Midkemia Saga 01 - Der Lehrling des Magiers
Ein puppenhaftes Gesicht spähte durch die großen Vorhänge, die keinen halben Meter hinter ihm hingen. Prinzessin Anita legte einen Finger an die Lippen und winkte ihm, zu ihr zu kommen. Pug stellte fest, daß die anderen am Tisch nur die Großen und Fast-Großen im Saal beobachteten und das Verschwinden eines namenlosen kleinen Jungen kaum bemerken würden. Er erhob sich und trat durch die Vorhänge. Dahinter fand er das kleine Mädchen, das schon zum Schlafen angekleidet war.
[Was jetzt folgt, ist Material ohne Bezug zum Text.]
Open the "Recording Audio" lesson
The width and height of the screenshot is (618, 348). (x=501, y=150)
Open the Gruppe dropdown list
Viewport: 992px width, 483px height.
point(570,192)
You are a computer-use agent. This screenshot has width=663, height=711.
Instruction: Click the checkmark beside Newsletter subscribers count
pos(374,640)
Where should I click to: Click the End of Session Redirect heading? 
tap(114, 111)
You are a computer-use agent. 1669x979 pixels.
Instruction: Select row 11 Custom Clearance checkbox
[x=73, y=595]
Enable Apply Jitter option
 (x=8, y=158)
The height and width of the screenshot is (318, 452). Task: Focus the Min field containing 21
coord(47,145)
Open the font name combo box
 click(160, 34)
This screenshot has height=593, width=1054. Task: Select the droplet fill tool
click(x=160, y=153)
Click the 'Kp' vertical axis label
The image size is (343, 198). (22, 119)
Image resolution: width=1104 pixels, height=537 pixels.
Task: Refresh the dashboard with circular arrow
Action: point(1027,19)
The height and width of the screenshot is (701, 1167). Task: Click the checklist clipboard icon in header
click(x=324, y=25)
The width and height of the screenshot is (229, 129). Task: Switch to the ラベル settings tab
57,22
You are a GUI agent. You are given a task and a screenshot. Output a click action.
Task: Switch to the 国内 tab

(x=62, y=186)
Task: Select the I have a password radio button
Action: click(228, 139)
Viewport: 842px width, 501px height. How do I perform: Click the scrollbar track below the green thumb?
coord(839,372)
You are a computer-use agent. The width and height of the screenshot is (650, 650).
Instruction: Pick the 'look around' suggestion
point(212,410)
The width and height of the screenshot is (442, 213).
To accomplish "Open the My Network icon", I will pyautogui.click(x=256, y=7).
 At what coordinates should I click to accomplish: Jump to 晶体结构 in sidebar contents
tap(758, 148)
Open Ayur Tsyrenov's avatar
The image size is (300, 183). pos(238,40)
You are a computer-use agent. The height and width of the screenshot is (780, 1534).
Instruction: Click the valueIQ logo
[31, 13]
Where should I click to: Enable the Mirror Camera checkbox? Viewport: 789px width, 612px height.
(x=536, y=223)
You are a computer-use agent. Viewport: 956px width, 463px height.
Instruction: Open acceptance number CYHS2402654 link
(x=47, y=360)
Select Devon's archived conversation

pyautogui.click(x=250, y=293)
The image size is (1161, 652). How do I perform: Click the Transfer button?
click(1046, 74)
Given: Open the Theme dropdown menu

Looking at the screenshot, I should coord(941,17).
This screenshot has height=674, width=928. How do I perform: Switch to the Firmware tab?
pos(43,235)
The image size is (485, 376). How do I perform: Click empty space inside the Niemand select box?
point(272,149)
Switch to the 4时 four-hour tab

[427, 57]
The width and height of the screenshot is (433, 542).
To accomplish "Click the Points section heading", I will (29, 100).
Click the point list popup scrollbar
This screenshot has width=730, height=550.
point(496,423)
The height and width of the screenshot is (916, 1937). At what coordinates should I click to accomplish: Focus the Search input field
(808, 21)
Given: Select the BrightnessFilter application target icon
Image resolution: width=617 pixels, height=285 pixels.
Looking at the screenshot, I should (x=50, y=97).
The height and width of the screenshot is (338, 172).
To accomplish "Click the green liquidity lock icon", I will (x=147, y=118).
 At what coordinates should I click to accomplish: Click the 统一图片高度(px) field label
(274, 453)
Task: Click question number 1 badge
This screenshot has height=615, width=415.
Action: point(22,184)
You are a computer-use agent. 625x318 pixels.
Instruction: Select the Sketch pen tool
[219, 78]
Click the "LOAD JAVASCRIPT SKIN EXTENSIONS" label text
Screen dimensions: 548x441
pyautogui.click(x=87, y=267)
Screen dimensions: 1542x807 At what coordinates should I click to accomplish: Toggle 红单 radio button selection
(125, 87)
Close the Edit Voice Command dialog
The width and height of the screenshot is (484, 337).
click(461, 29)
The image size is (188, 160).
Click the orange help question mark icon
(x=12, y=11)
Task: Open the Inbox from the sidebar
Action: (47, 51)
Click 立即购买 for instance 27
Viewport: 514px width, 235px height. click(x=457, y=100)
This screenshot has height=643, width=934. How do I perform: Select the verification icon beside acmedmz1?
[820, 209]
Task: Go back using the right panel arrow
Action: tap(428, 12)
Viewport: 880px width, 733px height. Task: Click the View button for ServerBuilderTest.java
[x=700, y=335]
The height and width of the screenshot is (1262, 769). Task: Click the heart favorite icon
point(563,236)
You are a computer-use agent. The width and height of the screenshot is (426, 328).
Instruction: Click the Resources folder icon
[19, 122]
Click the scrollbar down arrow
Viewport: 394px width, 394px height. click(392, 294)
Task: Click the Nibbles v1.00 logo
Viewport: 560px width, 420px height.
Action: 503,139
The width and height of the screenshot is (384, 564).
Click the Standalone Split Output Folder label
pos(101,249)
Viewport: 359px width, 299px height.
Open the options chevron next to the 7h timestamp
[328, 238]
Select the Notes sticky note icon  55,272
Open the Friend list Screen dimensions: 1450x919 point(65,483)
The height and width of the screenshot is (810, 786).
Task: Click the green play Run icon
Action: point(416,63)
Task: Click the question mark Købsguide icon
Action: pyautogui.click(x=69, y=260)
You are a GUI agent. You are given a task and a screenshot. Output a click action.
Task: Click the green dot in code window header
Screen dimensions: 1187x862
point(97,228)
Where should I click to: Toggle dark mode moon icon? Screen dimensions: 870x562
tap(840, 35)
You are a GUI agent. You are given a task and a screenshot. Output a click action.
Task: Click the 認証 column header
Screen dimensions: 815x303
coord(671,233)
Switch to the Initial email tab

Sie stand in einem Alkoven für die Bediensteten.
Hinter ihr waren auf einem schmalen Tisch Teller gestapelt, und daneben befand sich ein weiterer Vorhang, durch den der winzige Flüchtling aus dem Bett jetzt blinzelte.
»Was macht Ihr hier?« flüsterte Pug.
»Pst!« erwiderte sie in lautem Flüsterton. »Ich darf überhaupt nicht hier sein.«
Pug lächelte. »Ich glaube kaum, daß Ihr Euch Sorgen machen müßt, gehört zu werden. Der Lärm da draußen ist viel zu groß.«
»Ich möchte den Prinzen sehen. Welcher ist es?«
Pug zog den Vorhang ein Stückchen beiseite. Er wies auf die königliche Tafel. »Er sitzt als Zweiter neben Eurem Vater, in der schwarz-silbernen Tunika und dem roten Umhang.«
Das Kind streckte sich auf die Zehenspitzen. »Ich kann ihn nicht sehen.«
Pug hob das Mädchen einen Augenblick lang hoch. Sie lächelte ihm zu. »Ich stehe in deiner Schuld.«
»Überhaupt nicht«, erklärte Pug mit gespieltem Ernst. Sie kicherten beide.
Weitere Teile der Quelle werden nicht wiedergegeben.